Aggregation-induced emission (AIE) properties of as-prepared polyamides and ultra-strong elastomers (uEs). a Picture of P4 underneath seen mild; b picture of P4 underneath 365 nm mild, emitting sturdy blue fluorescent; c ultraviolet–seen (UV–vis) absorption (crimson line) and fluorescent emission (black line) spectra of P4; d–f fluorescence pictures of uE4 fibers noticed underneath a microscope with a diode laser underneath different excited wavelengths (340–390, 460–495, and 530–550nm); g pictures of P4 throughout stretching excited by 365 nm UV lamp; h schematic illustration on the luminescent mechanism of polyamides
In abstract, biobased α, ω-diene amide monomers have been designed with pendant polar hydroxyl or non-polar butyrate teams. In contrast with conventional polyamides, these long-chain polyamides ready by thiol-ene addition polymerization have managed programmable supramolecular hydrogen bonding and tunable crystallinity with mechanical properties facilely adjusted by altering co-monomer compositions. By unidirectional step-cycle tensile deformation, ultra-strong elastomers have been obtained with out the addition of any fillers.
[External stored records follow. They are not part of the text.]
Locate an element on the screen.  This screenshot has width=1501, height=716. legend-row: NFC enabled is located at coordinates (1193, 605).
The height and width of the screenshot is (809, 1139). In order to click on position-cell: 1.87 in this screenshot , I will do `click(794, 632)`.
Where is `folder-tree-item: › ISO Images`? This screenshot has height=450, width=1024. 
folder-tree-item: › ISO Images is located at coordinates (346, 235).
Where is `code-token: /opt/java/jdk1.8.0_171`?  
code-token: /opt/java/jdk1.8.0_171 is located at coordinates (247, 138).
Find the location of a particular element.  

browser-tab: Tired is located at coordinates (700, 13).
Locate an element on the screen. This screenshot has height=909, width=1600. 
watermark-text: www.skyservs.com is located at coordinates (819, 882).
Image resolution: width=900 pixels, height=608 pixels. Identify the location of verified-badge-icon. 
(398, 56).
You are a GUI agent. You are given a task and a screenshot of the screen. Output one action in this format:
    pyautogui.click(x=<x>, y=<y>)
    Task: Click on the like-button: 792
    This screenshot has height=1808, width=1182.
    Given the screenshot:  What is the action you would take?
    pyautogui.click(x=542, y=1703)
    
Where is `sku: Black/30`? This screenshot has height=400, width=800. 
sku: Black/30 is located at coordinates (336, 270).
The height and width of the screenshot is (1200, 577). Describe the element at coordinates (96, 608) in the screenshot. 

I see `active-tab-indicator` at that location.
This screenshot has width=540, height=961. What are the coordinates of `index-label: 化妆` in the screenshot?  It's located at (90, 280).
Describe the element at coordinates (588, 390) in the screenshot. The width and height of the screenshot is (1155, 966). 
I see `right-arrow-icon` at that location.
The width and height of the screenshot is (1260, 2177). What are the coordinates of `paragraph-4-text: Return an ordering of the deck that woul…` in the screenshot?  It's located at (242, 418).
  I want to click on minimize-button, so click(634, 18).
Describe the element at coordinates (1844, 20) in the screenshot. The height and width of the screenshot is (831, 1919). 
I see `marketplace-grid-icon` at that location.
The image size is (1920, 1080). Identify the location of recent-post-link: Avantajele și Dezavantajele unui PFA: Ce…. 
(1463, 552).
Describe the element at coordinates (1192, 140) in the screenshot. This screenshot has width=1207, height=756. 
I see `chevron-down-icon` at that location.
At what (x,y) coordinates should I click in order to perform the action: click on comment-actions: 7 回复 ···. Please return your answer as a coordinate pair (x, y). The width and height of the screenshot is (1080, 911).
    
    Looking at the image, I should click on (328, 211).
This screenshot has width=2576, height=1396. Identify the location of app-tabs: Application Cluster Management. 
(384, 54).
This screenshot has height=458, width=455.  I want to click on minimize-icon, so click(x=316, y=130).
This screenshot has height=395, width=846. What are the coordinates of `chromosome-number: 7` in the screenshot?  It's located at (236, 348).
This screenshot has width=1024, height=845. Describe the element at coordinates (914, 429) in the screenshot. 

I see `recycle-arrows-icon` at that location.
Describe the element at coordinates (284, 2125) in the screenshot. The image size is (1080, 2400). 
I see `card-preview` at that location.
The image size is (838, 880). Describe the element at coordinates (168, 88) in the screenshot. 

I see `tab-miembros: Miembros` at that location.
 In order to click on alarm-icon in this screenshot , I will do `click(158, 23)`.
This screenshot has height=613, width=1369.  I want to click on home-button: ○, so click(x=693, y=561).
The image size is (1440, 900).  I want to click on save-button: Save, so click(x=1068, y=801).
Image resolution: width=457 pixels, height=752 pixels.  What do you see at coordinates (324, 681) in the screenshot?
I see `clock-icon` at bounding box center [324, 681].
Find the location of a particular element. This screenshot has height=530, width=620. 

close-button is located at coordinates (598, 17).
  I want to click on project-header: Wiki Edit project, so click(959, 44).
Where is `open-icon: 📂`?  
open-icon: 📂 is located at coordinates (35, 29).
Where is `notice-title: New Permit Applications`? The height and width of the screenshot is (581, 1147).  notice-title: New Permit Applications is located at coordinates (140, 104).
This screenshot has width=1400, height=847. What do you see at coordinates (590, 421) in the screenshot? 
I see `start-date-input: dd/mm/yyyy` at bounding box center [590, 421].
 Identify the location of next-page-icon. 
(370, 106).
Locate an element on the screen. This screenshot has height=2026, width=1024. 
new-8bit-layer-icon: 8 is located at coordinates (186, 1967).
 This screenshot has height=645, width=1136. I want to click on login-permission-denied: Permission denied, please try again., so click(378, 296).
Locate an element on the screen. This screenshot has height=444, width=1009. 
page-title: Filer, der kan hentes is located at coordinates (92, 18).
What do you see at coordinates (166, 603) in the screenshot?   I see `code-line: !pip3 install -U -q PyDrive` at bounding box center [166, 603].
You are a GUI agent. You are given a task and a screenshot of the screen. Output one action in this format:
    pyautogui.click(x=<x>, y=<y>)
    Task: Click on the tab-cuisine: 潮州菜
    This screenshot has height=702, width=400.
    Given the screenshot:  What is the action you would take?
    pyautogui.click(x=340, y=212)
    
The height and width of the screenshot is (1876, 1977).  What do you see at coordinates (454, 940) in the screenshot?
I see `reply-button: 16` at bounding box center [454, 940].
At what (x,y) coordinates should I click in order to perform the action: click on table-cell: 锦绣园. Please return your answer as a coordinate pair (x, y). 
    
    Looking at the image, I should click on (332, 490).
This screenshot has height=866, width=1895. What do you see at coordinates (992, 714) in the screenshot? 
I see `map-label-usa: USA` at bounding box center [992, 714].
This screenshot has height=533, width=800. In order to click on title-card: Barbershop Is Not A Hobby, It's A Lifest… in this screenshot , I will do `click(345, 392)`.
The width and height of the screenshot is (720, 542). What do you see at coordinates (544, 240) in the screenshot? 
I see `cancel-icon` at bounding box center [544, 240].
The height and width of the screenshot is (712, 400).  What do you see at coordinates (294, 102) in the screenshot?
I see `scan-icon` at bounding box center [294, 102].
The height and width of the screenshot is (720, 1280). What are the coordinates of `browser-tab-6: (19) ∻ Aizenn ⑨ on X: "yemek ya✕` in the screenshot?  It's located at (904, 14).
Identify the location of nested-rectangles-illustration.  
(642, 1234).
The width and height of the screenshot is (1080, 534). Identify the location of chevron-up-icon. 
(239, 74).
It’s the formation of extremely aligned crystalline microstructures chargeable for the distinctive mechanical properties of elastomers. Furthermore, the clustered amide teams with molecular motions restricted within the mixture state allow these polyamides with luminescence, a phenomenon of AIE. This examine gives an strategy to pursuing biobased polymers derived from renewable pure merchandise, which mix ultrahigh mechanical power, wonderful elasticity, and powerful photoluminescence.